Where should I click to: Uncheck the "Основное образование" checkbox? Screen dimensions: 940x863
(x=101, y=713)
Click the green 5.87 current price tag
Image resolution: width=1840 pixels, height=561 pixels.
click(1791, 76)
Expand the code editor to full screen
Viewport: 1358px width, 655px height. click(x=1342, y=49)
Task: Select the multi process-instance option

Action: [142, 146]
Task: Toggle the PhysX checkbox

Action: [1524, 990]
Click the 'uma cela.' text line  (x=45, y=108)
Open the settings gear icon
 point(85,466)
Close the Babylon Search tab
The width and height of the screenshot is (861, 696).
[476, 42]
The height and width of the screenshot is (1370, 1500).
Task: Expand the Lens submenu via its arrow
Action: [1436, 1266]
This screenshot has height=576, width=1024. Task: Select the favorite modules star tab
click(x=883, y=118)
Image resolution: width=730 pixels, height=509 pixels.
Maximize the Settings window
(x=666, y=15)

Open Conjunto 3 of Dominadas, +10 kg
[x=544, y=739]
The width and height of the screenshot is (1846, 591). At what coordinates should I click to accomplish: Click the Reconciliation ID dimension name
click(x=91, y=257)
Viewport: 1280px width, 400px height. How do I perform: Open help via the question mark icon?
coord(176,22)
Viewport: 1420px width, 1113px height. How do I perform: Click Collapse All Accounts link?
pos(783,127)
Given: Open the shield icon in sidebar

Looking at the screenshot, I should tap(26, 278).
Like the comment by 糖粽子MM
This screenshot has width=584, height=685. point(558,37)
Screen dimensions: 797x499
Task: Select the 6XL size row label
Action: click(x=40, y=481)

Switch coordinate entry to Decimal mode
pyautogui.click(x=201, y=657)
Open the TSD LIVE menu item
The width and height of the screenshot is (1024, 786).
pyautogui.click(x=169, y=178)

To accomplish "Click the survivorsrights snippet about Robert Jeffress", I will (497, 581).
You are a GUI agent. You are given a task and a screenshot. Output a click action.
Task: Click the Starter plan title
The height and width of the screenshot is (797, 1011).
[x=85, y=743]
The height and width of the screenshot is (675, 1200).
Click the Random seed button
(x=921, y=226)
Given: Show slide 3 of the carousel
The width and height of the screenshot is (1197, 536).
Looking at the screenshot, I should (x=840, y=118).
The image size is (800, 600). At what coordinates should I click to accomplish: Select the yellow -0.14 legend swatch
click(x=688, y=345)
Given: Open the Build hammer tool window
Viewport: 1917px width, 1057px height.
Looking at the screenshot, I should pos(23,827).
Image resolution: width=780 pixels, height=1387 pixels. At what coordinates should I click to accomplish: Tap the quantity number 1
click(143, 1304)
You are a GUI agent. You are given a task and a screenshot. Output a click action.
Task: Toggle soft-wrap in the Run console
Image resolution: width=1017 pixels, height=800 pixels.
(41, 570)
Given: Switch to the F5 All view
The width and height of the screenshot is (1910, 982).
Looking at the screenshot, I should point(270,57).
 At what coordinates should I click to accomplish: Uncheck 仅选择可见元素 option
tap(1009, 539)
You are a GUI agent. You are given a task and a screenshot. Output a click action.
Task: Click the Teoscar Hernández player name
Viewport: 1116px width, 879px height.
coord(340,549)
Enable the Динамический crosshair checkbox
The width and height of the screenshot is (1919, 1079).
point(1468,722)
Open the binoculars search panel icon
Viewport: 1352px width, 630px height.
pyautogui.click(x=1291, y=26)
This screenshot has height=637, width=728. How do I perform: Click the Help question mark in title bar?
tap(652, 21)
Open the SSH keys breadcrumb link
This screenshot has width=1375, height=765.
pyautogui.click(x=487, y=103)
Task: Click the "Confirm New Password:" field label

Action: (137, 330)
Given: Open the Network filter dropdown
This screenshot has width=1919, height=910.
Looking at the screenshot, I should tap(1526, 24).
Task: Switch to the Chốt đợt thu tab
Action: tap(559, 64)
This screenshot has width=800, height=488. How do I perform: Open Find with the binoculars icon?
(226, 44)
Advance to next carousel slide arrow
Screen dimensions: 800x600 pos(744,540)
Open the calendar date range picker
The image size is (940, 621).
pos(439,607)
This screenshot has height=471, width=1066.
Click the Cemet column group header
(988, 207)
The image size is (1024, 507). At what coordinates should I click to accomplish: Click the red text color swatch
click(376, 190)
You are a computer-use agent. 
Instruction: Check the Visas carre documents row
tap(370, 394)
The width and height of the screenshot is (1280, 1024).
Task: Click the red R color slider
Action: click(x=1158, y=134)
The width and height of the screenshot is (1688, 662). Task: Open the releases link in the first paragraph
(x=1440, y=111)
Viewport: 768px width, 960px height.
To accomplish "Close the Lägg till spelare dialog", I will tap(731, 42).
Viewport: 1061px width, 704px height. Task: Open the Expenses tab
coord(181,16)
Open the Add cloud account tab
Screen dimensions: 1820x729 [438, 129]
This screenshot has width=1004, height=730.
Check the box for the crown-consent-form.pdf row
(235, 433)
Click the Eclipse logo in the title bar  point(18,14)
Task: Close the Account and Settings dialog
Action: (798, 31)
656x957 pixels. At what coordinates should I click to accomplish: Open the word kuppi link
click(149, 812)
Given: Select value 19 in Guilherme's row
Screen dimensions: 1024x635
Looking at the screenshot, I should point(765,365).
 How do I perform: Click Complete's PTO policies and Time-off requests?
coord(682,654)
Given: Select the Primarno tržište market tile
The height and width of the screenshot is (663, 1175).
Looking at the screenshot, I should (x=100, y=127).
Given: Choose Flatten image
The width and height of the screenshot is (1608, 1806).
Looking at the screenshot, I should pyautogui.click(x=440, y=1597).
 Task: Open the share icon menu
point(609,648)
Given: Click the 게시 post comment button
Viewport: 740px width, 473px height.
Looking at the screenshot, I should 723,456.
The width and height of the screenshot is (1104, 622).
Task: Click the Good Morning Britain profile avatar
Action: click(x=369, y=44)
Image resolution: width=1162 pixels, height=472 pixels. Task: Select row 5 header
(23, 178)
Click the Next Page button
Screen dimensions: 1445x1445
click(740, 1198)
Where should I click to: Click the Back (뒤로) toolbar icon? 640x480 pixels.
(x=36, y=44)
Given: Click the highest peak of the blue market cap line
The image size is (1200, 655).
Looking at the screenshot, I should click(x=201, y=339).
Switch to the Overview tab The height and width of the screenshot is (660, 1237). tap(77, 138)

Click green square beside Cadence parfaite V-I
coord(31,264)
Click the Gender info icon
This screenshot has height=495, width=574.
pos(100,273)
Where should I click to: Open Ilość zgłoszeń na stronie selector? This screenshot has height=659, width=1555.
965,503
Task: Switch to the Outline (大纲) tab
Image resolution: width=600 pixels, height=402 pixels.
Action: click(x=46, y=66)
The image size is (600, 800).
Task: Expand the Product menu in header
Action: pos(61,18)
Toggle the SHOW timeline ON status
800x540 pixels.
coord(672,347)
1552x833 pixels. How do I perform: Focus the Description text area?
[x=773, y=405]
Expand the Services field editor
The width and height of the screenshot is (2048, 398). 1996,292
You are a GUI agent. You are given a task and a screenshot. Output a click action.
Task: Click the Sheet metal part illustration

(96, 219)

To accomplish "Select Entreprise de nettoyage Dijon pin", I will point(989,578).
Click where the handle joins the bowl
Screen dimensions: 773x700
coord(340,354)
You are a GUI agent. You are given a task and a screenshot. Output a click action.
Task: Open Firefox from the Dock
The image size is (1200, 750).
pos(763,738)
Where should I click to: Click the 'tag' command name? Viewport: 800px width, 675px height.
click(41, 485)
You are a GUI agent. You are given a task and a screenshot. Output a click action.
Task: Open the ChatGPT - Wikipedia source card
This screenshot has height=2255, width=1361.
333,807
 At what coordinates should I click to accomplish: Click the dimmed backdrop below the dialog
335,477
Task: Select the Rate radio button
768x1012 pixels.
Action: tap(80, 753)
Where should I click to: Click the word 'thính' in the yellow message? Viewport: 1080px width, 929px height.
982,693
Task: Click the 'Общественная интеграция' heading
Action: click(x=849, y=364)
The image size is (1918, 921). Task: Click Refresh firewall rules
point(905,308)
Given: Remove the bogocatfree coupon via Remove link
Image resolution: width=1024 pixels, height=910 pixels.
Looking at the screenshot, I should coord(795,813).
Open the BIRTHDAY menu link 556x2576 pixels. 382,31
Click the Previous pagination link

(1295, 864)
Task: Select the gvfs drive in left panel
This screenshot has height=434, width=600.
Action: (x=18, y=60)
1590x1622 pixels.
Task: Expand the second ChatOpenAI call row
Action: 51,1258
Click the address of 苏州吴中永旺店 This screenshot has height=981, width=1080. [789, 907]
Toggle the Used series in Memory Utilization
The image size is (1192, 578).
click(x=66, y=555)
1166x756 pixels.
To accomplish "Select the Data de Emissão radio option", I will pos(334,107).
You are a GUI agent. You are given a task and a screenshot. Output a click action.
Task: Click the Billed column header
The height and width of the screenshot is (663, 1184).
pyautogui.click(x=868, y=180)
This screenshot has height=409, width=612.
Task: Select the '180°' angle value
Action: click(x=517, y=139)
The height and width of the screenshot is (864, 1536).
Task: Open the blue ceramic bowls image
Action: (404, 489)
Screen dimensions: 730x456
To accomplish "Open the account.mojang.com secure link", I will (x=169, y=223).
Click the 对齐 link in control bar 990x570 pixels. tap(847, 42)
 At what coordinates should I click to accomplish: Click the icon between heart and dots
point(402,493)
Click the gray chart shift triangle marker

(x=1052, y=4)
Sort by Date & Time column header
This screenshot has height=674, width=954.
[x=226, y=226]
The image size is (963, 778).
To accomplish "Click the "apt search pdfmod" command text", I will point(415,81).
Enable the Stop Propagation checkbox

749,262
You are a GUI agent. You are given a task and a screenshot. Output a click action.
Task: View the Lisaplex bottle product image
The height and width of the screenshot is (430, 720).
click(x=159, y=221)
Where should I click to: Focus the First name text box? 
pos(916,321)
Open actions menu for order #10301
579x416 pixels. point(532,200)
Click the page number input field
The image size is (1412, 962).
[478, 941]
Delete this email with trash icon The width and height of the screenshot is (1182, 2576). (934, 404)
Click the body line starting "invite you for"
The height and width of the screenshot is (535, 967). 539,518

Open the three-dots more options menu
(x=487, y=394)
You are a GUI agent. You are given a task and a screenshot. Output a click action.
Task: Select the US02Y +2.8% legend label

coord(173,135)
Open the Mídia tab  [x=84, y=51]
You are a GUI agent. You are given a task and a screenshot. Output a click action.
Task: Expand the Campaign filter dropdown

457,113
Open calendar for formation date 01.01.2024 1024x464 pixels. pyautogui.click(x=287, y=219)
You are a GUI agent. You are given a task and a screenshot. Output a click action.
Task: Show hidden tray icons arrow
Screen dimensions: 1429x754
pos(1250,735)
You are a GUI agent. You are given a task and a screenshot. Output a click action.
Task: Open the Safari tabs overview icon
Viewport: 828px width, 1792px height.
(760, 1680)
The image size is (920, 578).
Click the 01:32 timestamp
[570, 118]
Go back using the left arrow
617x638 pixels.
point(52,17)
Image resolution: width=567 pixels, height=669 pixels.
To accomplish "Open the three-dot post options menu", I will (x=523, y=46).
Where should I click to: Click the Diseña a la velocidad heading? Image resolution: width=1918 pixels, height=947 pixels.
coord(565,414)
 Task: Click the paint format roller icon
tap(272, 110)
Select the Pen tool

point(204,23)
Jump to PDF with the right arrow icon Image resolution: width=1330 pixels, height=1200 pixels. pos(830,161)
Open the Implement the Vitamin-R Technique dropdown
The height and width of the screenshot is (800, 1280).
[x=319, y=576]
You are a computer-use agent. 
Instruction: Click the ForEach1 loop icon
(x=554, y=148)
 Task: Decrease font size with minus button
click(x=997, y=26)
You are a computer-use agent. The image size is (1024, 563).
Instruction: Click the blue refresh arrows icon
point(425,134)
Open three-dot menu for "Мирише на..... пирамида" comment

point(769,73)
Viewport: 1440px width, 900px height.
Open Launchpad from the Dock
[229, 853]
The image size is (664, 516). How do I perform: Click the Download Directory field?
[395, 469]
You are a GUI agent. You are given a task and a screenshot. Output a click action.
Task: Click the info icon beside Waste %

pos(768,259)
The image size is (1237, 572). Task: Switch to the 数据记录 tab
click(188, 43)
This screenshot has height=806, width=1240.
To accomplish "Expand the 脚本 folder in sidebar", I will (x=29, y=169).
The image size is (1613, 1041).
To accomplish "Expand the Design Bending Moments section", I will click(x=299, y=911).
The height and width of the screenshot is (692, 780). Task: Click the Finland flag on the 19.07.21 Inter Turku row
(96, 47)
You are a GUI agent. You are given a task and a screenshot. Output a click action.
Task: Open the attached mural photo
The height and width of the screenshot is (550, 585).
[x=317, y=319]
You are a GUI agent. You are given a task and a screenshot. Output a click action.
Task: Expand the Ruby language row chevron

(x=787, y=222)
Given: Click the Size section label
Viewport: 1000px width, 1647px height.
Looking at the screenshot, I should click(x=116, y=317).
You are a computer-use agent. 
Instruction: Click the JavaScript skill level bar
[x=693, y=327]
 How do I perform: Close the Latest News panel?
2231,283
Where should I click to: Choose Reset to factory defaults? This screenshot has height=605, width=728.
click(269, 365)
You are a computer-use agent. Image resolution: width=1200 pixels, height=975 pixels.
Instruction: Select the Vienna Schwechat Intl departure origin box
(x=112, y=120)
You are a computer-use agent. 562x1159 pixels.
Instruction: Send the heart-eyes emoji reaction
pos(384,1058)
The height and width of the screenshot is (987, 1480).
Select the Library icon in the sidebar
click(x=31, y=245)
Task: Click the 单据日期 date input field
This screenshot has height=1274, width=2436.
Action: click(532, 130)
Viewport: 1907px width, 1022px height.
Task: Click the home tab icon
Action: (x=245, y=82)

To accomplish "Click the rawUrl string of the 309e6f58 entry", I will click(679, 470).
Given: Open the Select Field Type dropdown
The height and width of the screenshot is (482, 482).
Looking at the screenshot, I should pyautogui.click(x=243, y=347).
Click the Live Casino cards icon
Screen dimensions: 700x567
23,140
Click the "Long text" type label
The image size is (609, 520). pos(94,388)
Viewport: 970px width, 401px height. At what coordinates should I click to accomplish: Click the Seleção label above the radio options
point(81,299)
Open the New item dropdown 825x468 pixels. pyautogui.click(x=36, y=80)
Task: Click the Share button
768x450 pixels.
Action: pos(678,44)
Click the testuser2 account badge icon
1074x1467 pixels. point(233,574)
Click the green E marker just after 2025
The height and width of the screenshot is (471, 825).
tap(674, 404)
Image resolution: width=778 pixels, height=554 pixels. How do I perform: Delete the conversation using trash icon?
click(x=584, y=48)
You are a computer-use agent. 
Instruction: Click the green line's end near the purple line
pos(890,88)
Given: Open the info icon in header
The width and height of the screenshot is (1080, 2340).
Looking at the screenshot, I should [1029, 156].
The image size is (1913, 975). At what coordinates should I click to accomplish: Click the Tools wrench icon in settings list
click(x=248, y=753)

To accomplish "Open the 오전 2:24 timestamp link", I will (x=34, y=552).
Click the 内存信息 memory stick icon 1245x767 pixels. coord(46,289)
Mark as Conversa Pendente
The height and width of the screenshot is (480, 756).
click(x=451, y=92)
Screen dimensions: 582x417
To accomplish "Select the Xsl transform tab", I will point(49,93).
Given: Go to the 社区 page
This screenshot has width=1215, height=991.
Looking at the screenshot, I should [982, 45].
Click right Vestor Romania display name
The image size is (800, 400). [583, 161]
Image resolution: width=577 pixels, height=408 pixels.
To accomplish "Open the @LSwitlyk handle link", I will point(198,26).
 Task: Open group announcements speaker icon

** Task to complete **
Keep only those lines of the records that hold "input", and return them.

** Final answer **
Click the page number input field
Task: Click the 单据日期 date input field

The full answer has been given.